▶ Exercise details:
Locate each line of the material below that contains the word "with" and copy those lines. Treat uppercase and lowercase as different.

━━━━

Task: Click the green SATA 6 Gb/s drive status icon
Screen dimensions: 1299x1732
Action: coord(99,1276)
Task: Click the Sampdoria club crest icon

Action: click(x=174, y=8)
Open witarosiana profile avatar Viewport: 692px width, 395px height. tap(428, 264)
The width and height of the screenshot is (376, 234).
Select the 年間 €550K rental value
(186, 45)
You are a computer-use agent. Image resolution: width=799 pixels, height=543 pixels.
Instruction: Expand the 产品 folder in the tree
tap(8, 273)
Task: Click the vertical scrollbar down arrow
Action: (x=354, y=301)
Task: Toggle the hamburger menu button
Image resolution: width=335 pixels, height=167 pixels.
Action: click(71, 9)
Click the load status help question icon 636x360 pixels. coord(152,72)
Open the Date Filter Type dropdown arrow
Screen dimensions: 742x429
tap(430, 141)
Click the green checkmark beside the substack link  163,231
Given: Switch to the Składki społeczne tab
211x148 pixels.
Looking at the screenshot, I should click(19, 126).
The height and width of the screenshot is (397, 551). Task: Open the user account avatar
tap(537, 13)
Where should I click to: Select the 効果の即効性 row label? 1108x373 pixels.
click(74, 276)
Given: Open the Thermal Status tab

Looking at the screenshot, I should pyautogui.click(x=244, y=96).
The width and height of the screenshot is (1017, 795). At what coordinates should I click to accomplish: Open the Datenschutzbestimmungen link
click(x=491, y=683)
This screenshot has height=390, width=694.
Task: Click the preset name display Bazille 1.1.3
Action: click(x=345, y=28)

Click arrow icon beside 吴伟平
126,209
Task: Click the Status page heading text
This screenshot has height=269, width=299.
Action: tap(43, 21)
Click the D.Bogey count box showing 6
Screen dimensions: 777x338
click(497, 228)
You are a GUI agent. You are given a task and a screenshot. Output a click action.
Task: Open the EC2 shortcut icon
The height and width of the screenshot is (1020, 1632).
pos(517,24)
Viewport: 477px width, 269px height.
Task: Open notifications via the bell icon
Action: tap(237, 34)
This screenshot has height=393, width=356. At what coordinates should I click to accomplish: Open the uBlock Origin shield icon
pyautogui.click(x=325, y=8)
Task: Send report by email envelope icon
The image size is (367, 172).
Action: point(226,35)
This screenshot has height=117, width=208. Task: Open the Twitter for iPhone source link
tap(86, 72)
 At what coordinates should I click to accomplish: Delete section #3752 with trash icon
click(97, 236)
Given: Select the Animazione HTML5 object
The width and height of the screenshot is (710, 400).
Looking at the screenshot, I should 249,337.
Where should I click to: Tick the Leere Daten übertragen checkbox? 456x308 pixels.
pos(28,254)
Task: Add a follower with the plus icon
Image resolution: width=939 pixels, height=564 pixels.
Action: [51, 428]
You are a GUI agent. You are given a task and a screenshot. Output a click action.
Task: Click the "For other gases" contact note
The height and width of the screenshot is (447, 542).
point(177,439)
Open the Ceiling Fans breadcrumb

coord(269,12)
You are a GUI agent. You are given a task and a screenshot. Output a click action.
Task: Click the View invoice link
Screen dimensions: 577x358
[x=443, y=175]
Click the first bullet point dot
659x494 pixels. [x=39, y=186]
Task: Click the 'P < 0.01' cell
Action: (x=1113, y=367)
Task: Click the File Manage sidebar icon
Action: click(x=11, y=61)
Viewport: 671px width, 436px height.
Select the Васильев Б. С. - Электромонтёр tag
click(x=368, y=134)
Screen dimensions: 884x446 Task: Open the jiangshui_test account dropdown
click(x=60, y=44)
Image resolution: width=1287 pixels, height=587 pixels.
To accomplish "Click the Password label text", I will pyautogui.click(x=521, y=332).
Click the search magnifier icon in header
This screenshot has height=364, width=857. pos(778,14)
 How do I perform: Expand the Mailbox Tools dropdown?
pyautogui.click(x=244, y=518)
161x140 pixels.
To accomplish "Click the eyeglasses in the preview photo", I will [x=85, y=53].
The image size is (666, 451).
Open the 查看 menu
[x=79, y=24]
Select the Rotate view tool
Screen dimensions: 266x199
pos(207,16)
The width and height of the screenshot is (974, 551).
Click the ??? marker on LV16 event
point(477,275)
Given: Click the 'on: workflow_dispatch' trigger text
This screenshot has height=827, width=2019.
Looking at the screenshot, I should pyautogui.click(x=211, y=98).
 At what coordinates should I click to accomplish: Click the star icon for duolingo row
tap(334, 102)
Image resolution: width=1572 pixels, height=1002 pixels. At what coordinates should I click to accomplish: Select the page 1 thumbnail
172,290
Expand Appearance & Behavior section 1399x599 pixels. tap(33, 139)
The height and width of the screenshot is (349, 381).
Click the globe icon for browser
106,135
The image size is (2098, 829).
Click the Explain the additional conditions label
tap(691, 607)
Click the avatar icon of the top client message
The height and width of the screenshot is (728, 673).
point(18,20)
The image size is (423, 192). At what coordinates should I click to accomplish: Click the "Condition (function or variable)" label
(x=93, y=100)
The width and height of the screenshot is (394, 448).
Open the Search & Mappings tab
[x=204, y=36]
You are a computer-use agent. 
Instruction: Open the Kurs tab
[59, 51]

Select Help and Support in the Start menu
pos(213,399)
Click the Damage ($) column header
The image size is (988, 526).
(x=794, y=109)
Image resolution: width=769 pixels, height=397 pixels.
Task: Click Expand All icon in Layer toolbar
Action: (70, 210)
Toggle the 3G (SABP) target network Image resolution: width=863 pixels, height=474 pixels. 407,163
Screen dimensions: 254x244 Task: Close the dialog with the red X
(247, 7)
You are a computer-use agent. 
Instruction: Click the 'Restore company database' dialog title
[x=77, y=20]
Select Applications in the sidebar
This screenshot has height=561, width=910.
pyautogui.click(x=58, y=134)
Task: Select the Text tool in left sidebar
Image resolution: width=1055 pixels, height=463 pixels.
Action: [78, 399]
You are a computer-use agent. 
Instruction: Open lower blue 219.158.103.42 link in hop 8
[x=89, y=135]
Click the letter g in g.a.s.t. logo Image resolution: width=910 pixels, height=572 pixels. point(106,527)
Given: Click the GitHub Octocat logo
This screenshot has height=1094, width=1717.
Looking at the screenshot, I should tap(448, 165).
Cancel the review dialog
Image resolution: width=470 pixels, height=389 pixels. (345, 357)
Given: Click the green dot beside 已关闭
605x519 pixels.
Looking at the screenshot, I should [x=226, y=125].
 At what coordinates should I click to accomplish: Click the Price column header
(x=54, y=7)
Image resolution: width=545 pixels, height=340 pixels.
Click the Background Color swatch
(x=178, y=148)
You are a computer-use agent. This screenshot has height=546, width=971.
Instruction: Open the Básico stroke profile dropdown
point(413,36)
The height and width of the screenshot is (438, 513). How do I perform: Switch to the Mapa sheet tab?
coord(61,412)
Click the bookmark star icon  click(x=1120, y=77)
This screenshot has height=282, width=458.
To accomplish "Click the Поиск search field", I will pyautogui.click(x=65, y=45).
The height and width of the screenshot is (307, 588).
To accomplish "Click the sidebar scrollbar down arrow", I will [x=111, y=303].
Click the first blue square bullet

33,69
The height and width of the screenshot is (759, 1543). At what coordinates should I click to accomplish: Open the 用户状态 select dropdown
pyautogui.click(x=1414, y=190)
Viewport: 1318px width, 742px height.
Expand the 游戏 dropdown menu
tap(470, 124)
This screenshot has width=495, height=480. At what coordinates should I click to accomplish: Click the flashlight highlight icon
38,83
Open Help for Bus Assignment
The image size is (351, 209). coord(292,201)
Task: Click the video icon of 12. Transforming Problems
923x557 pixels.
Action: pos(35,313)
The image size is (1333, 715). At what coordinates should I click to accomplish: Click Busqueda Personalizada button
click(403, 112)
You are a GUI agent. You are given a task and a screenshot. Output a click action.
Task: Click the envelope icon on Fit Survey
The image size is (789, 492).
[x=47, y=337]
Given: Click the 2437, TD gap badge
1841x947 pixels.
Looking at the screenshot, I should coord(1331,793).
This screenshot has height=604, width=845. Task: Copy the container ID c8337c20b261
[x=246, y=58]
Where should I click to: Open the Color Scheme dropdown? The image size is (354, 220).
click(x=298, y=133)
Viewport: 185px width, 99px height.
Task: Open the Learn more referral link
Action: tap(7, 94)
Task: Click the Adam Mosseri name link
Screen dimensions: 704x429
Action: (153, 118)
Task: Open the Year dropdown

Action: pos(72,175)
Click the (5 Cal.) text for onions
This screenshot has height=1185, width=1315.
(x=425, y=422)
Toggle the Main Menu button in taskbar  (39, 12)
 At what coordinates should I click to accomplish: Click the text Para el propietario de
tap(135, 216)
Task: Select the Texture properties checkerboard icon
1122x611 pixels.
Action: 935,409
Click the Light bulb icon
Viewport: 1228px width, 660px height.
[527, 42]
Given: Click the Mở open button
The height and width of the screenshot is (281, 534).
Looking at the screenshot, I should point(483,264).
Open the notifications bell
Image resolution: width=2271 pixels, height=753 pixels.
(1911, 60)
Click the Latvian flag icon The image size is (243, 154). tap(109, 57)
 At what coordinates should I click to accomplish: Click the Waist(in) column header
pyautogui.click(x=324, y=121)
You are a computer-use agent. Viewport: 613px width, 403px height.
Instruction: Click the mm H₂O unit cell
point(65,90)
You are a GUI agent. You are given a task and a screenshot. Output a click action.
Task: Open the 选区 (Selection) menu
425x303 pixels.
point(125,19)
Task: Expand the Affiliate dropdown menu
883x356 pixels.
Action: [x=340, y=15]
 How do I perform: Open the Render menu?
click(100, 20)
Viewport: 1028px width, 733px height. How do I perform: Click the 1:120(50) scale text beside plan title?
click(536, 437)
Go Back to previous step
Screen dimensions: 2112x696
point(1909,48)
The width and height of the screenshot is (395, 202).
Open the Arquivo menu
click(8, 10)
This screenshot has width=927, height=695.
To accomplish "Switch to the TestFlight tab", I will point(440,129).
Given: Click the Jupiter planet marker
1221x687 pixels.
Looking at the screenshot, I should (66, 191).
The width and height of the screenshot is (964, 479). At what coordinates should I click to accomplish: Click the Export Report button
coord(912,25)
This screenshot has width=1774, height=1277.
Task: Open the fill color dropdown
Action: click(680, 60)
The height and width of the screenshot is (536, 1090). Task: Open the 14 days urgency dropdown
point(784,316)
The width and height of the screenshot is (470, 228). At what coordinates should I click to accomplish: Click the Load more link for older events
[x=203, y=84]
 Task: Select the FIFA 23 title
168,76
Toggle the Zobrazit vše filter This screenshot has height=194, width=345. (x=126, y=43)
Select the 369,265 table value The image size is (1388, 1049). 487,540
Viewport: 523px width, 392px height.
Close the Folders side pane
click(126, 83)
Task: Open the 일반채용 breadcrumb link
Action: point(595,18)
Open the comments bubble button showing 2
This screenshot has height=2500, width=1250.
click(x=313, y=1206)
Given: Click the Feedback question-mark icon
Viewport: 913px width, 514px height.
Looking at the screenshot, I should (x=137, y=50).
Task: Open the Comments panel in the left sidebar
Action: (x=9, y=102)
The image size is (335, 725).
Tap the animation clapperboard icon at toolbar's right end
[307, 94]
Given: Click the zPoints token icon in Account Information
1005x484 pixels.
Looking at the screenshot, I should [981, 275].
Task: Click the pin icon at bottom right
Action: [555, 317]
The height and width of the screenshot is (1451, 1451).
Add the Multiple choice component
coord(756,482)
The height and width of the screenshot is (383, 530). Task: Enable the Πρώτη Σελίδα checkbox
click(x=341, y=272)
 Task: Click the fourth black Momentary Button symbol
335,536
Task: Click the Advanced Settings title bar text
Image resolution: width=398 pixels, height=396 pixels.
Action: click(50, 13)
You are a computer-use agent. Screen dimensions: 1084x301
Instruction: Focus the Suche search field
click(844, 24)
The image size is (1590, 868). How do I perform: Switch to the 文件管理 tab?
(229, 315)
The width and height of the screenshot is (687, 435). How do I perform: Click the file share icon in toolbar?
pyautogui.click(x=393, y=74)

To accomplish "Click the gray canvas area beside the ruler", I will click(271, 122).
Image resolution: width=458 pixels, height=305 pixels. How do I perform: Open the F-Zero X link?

━━━━

▶ Expected answer:
 At what coordinates should I click to accomplish: Delete section #3752 with trash icon
Task: Add a follower with the plus icon
Screen dimensions: 254x244 Task: Close the dialog with the red X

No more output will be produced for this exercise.